The problem asks for a sketch of a function with a specific domain and continuity properties. We need to sketch a function, let's call it $$f(x)$$, such that:
1. Its domain is the closed interval $$[0,6]$$. This means the function must be defined for all real numbers $$x$$ from 0 to 6, inclusive.
2. It is continuous on the closed interval $$[0,2]$$. This implies that the graph of the function must be a single unbroken curve from $$x=0$$ to $$x=2$$, including the endpoints.
3. It is continuous on the half-open interval $$(2,6]$$. This means the graph of the function must be a single unbroken curve from just after $$x=2$$ up to and including $$x=6$$.
4. It is *not* continuous on the entire closed interval $$[0,6]$$. Given the previous two conditions, this can only happen if there is a discontinuity precisely at the point where the two intervals meet, which is at $$x=2$$. If it were continuous at $$x=2$$, then it would be continuous on $$[0,6]$$. Therefore, there must be a break or a jump in the graph at $$x=2$$.

**step2** Identifying the Type of Discontinuity

To satisfy the condition of being continuous on $$[0,2]$$ and $$(2,6]$$ but not on $$[0,6]$$, the function must have a discontinuity at $$x=2$$.
For continuity on $$[0,2]$$, the value of the function at $$x=2$$ must be equal to the limit of the function as $$x$$ approaches 2 from the left. That is, $$\lim_{x \to 2^-} f(x) = f(2)$$.
For continuity on $$(2,6]$$, the limit of the function as $$x$$ approaches 2 from the right must exist.
For the function to be *not* continuous on $$[0,6]$$, the overall limit at $$x=2$$, $$\lim_{x \to 2} f(x)$$, must not exist, or if it exists, it must not be equal to $$f(2)$$. The simplest way to achieve this, given the specified interval continuities, is a "jump discontinuity" at $$x=2$$, where the limit from the left (which is $$f(2)$$) is different from the limit from the right.
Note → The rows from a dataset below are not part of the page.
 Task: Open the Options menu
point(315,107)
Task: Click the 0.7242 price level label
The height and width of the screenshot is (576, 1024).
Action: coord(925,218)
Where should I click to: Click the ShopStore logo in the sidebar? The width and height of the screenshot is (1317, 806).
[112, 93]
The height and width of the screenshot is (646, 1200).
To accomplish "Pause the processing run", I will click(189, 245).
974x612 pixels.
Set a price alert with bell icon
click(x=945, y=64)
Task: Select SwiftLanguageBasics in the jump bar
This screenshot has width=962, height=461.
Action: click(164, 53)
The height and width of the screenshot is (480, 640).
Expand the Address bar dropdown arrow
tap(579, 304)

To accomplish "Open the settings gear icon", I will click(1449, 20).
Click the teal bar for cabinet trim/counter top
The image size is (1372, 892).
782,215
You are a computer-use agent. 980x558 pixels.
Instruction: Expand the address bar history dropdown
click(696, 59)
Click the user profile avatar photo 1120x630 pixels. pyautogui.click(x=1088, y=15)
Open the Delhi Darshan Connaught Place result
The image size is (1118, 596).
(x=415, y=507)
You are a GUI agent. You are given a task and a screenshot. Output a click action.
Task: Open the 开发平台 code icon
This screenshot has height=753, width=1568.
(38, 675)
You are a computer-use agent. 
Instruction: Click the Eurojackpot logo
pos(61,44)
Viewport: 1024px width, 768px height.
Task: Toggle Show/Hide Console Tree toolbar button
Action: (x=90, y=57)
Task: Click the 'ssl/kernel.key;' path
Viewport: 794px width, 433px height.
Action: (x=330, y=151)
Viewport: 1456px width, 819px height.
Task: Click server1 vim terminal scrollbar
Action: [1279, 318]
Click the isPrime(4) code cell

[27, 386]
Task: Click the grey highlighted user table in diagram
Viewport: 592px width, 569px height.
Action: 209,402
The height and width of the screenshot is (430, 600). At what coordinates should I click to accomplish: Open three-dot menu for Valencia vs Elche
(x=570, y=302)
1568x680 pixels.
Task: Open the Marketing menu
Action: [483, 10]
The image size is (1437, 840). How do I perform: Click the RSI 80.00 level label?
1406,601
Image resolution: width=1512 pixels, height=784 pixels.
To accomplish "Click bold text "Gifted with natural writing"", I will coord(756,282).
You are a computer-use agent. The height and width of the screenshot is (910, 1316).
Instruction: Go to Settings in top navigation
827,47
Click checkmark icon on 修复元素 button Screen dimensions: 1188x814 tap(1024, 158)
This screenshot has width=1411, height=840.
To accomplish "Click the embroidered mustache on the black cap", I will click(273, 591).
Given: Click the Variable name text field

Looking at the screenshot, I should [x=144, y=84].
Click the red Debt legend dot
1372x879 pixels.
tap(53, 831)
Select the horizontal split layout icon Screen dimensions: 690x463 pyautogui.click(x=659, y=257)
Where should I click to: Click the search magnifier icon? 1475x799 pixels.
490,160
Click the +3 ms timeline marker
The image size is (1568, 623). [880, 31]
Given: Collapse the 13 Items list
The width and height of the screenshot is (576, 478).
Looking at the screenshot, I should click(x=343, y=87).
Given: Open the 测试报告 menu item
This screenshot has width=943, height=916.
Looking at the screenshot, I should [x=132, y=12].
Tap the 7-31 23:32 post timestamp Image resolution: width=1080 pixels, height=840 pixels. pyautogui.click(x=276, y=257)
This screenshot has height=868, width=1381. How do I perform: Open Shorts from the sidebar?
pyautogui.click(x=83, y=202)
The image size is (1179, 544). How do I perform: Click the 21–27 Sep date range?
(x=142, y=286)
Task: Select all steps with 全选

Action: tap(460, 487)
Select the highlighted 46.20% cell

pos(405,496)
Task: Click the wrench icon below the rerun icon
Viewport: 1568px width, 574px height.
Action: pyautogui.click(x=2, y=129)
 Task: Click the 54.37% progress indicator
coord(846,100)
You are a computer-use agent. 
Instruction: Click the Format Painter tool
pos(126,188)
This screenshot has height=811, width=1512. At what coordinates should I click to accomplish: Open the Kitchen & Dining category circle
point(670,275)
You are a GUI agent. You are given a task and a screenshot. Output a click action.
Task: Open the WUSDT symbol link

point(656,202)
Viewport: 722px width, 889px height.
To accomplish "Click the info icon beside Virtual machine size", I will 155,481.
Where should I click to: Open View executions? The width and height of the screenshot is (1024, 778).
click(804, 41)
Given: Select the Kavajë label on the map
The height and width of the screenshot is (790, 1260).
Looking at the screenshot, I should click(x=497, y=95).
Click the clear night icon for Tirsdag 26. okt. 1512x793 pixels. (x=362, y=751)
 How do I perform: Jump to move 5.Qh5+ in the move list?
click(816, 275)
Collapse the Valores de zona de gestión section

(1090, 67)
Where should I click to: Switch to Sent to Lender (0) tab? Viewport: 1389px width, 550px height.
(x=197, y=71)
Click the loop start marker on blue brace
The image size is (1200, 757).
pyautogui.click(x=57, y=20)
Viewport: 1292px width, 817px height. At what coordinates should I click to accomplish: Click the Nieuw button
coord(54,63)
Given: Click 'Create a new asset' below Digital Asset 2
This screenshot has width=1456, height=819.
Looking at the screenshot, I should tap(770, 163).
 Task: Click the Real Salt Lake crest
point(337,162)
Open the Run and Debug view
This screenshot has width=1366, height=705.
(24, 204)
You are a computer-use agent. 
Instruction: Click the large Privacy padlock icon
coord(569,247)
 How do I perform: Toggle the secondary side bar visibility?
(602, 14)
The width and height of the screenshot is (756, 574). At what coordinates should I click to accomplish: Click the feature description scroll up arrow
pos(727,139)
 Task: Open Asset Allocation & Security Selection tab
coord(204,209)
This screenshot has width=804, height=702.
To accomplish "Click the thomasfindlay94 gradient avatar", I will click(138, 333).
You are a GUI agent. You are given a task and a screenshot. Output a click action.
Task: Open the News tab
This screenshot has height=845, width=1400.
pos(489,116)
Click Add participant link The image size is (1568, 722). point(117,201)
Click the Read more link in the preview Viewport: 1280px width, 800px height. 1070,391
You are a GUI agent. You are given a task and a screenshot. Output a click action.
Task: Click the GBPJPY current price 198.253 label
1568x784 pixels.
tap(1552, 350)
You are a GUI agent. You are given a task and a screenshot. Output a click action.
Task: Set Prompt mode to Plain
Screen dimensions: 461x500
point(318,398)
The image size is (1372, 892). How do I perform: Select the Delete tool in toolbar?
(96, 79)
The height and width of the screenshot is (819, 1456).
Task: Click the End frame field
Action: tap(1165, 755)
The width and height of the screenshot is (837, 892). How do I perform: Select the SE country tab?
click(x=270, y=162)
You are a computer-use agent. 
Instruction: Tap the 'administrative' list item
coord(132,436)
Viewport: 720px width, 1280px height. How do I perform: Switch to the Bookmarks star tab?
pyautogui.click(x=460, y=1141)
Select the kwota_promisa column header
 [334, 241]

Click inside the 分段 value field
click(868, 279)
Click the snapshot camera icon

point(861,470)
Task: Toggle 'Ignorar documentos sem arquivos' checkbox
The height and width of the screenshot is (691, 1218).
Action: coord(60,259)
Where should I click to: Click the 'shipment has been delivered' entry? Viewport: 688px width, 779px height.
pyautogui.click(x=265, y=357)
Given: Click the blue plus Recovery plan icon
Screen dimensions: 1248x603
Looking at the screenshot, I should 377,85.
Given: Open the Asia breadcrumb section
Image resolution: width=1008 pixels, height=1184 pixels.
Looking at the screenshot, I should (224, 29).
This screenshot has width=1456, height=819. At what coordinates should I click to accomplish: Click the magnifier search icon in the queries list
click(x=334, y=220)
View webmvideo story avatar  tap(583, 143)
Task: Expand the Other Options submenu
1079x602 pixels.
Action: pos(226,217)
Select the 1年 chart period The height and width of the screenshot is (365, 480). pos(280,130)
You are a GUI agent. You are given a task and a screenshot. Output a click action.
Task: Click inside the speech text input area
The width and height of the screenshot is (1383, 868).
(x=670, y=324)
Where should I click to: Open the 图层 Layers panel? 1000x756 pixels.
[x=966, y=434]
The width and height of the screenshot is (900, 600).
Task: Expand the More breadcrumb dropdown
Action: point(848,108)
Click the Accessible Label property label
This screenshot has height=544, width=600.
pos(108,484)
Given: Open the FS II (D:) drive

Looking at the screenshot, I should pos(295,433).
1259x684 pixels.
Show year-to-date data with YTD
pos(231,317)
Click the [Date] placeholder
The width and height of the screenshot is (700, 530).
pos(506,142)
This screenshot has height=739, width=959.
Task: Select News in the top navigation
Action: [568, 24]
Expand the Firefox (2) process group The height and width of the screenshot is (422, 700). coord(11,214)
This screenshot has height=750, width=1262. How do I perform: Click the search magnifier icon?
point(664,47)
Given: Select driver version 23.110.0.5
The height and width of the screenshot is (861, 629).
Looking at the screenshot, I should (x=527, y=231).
**step3** Proposing a Specific Function

Let's construct a piecewise function that meets these criteria.
For the segment continuous on $$[0,2]$$, we can use a simple linear function. Let's choose $$f(x) = x+1$$ for $$0 \le x \le 2$$.
* At $$x=0$$, $$f(0) = 0+1 = 1$$. So, the graph starts at $$(0,1)$$.
* At $$x=2$$, $$f(2) = 2+1 = 3$$. So, the segment ends at $$(2,3)$$. Because the function must be continuous on $$[0,2]$$, the point $$(2,3)$$ must be included in this segment, meaning $$f(2)=3$$.
For the segment continuous on $$(2,6]$$, we need another function that starts at a different y-value as $$x$$ approaches 2 from the right. Let's choose $$f(x) = x-1$$ for $$2 < x \le 6$$.
* As $$x$$ approaches 2 from the right, $$\lim_{x \to 2^+} (x-1) = 2-1 = 1$$. This means the graph approaches $$(2,1)$$, but $$(2,1)$$ is not part of this segment (since $$x>2$$).
* At $$x=6$$, $$f(6) = 6-1 = 5$$. So, this segment ends at $$(6,5)$$.
Thus, our proposed function is:
$$f(x) = \begin{cases} x+1 & \text{if } 0 \le x \le 2 \\ x-1 & \text{if } 2 < x \le 6 \end{cases}$$
Let's verify the conditions for this function:
* **Domain $$[0,6]$$**: The function is defined for all $$x$$ in this interval.
* **Continuity on $$[0,2]$$**: The function $$f(x)=x+1$$ is a polynomial and thus continuous on $$[0,2]$$. $$f(2)=3$$.
* **Continuity on $$(2,6]$$**: The function $$f(x)=x-1$$ is a polynomial and thus continuous on $$(2,6]$$.
* **Not continuous on $$[0,6]$$**: At $$x=2$$, we have:
* $$\lim_{x \to 2^-} f(x) = \lim_{x \to 2^-} (x+1) = 3$$
* $$\lim_{x \to 2^+} f(x) = \lim_{x \to 2^+} (x-1) = 1$$
Since $$\lim_{x \to 2^-} f(x) \neq \lim_{x \to 2^+} f(x)$$, the limit $$\lim_{x \to 2} f(x)$$ does not exist. This creates a jump discontinuity at $$x=2$$, making the function not continuous on $$[0,6]$$.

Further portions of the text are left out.